What explains the bluing of suburbia is the fact that American politics is increasingly post-material. Beginning in the 1960s with the rise of the modern social justice movement and other causes like environmentalism and consumer rights, American political culture has grown to incorporate values that exist separately from the distribution of wealth and resources. This idealistic politics first took root among the liberal upper middle class and predominated in blue-state jurisdictions like Massachusetts and northern California. But the Trump explosion spread the politics of social concern to the Sun Belt, bringing suburban areas like the communities north of Atlanta and south of Charlotte in line with their economic peers along the so-called “coasts.”
As a result, North Carolina’s more affluent communities have embraced the Democratic Party. The Republican brand has become so toxic to them that they are now willing to forego fiscal largesse in order to protect their values of outward-looking cosmopolitanism and cultural tolerance. Republicans have, by embracing Trump, ceded this base to the Democrats, supplying a boon to a party that has been hollowed out across the rural areas of the state. (Black-majority rural counties being the notable exception.) The formerly Jacksonian Democratic Party has become the home of people whose loyalties lie more squarely with Dwight D. Eisenhower.
It does not reflect particularly well on the Democrats that they have become the party of upscale North Carolina. The party’s best self emerged when it stood for the interests of working people, white, Black and otherwise.

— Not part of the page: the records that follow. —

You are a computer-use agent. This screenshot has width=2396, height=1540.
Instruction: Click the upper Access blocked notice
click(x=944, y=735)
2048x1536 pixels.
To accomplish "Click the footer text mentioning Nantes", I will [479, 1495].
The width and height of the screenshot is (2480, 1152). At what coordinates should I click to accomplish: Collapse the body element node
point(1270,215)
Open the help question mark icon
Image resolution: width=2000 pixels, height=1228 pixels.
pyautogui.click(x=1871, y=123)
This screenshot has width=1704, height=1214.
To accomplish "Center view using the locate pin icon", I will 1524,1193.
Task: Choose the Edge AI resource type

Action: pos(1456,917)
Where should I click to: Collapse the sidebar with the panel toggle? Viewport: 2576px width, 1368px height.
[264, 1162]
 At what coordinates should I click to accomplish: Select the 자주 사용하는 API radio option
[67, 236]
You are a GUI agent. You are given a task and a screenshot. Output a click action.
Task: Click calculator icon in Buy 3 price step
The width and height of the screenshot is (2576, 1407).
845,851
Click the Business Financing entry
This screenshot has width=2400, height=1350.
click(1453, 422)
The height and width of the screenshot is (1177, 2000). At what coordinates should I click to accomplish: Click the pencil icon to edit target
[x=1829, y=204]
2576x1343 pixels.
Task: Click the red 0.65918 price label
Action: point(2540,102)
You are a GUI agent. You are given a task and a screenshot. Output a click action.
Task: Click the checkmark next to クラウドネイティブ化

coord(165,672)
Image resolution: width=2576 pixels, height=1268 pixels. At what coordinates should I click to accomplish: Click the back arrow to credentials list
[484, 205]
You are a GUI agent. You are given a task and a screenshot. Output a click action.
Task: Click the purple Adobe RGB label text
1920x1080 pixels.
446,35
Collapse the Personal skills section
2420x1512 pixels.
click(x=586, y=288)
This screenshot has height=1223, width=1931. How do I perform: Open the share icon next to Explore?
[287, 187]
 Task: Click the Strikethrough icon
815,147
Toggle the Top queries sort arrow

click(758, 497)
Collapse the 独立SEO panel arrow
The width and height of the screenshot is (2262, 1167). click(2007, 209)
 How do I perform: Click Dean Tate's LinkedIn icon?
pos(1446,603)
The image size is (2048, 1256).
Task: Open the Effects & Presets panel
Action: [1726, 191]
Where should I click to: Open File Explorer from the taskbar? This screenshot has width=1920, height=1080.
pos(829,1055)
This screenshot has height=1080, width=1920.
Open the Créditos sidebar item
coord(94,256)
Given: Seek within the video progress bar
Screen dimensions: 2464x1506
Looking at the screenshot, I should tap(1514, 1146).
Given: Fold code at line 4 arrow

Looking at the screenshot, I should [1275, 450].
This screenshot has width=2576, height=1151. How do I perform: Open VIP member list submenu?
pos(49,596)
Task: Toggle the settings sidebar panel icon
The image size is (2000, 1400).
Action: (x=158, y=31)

But it reflects even more poorly on Republicans that they cannot win, and indeed spurn, the best-educated members of the electorate. As the journalist David Frum wrote in his 2008 book “Comeback,” Democrats have always won the lion’s share of the “Ph.D. crowd.” But it now appears that almost anyone who styles themself an educated and thoughtful individual likely feels an animosity towards Republicans that borders on repulsion. At the least, very few customers at Psycho Bunny are likely to vote MAGA in 2024.